(Entries on target coordinates)

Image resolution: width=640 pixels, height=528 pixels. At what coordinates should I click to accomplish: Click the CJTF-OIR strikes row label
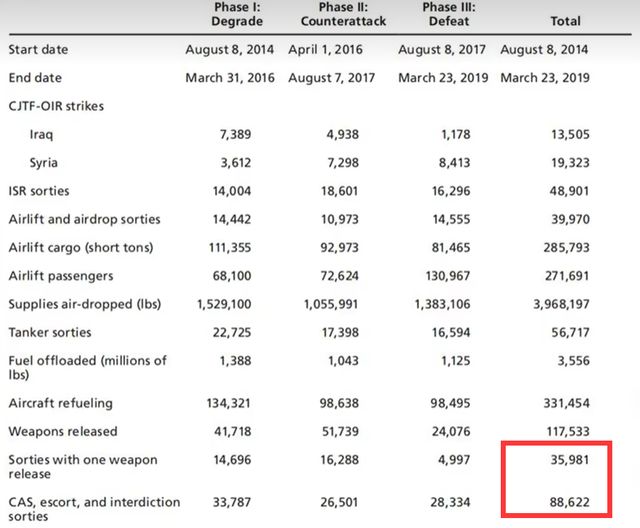(56, 105)
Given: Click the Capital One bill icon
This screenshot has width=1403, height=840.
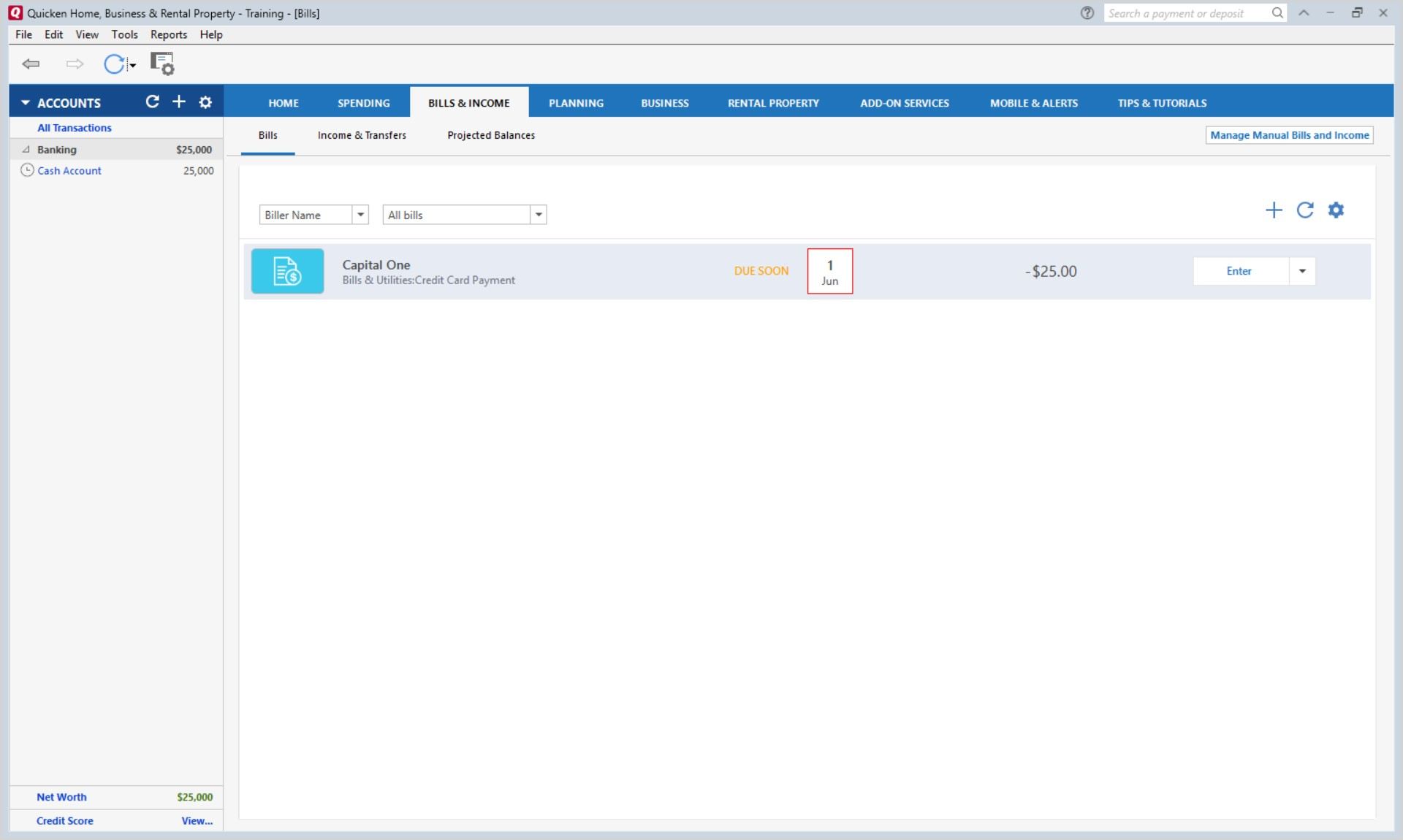Looking at the screenshot, I should (287, 271).
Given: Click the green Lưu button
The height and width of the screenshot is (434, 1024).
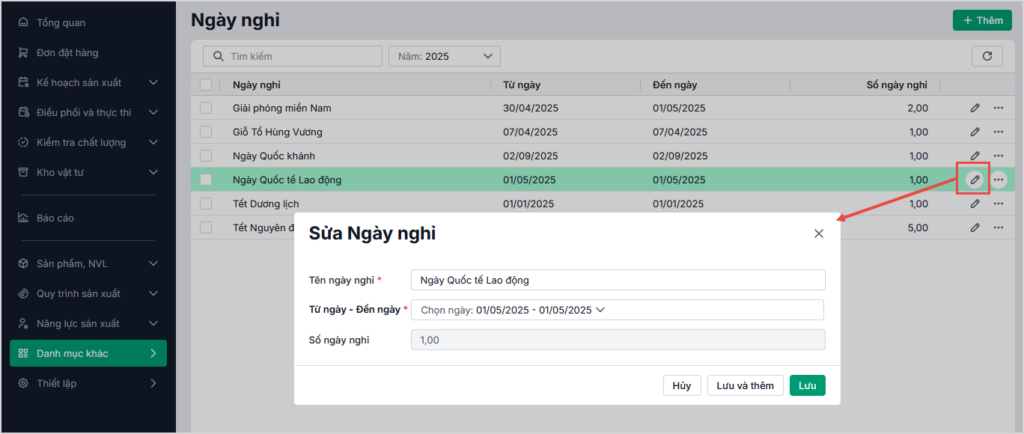Looking at the screenshot, I should coord(807,385).
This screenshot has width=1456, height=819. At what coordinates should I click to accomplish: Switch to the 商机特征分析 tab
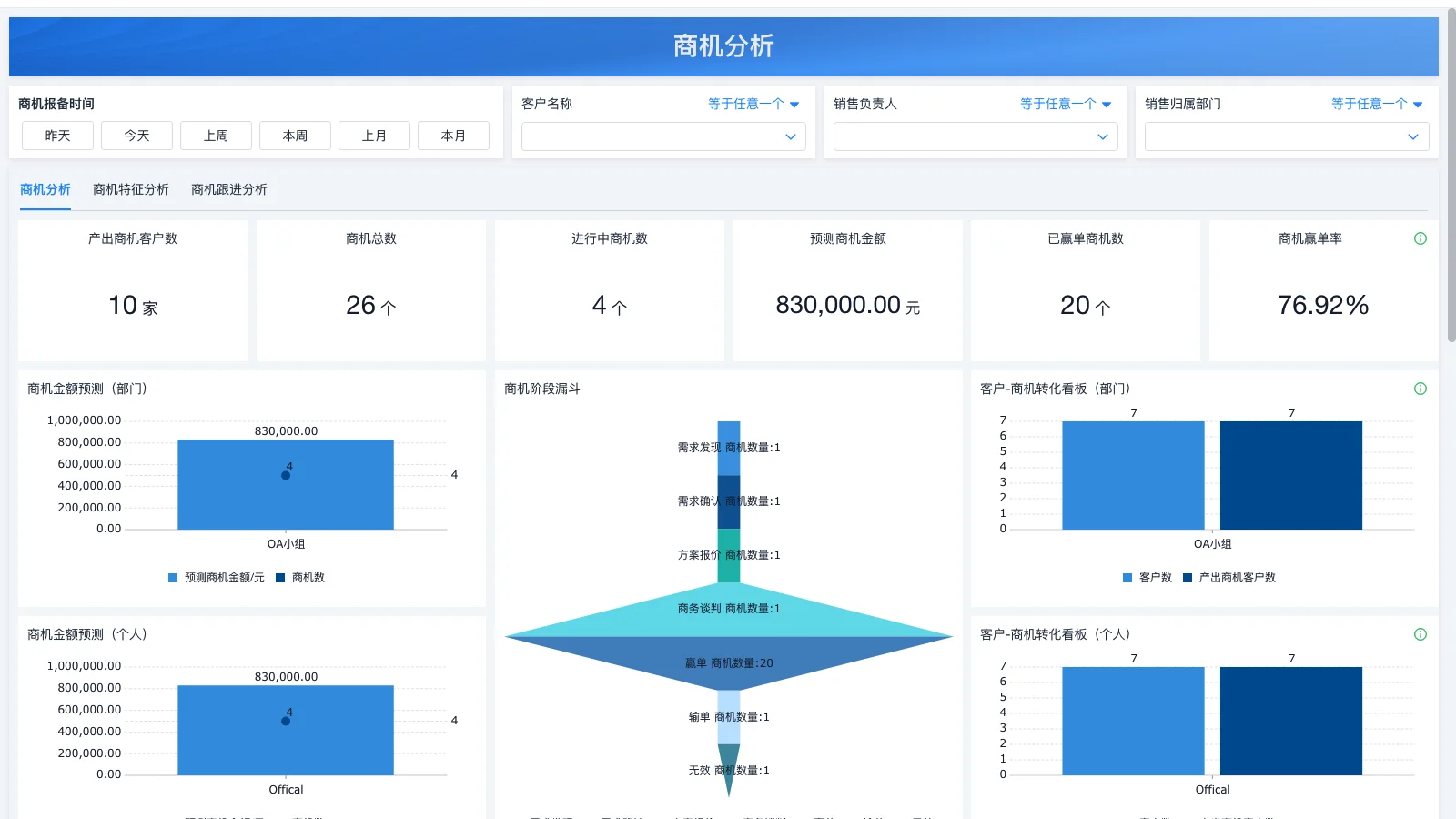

Aim
Reproduce every line of the listing above verbatim, leaving out the pictures.

Exercise response
Image resolution: width=640 pixels, height=528 pixels. At what coordinates should I click to accomplish: Click the CJTF-OIR strikes row label
(56, 105)
Given: Click the Capital One bill icon
This screenshot has width=1403, height=840.
Looking at the screenshot, I should (287, 271).
Given: Click the green Lưu button
The height and width of the screenshot is (434, 1024).
Looking at the screenshot, I should coord(807,385).
This screenshot has width=1456, height=819. At what coordinates should I click to accomplish: Switch to the 商机特征分析 tab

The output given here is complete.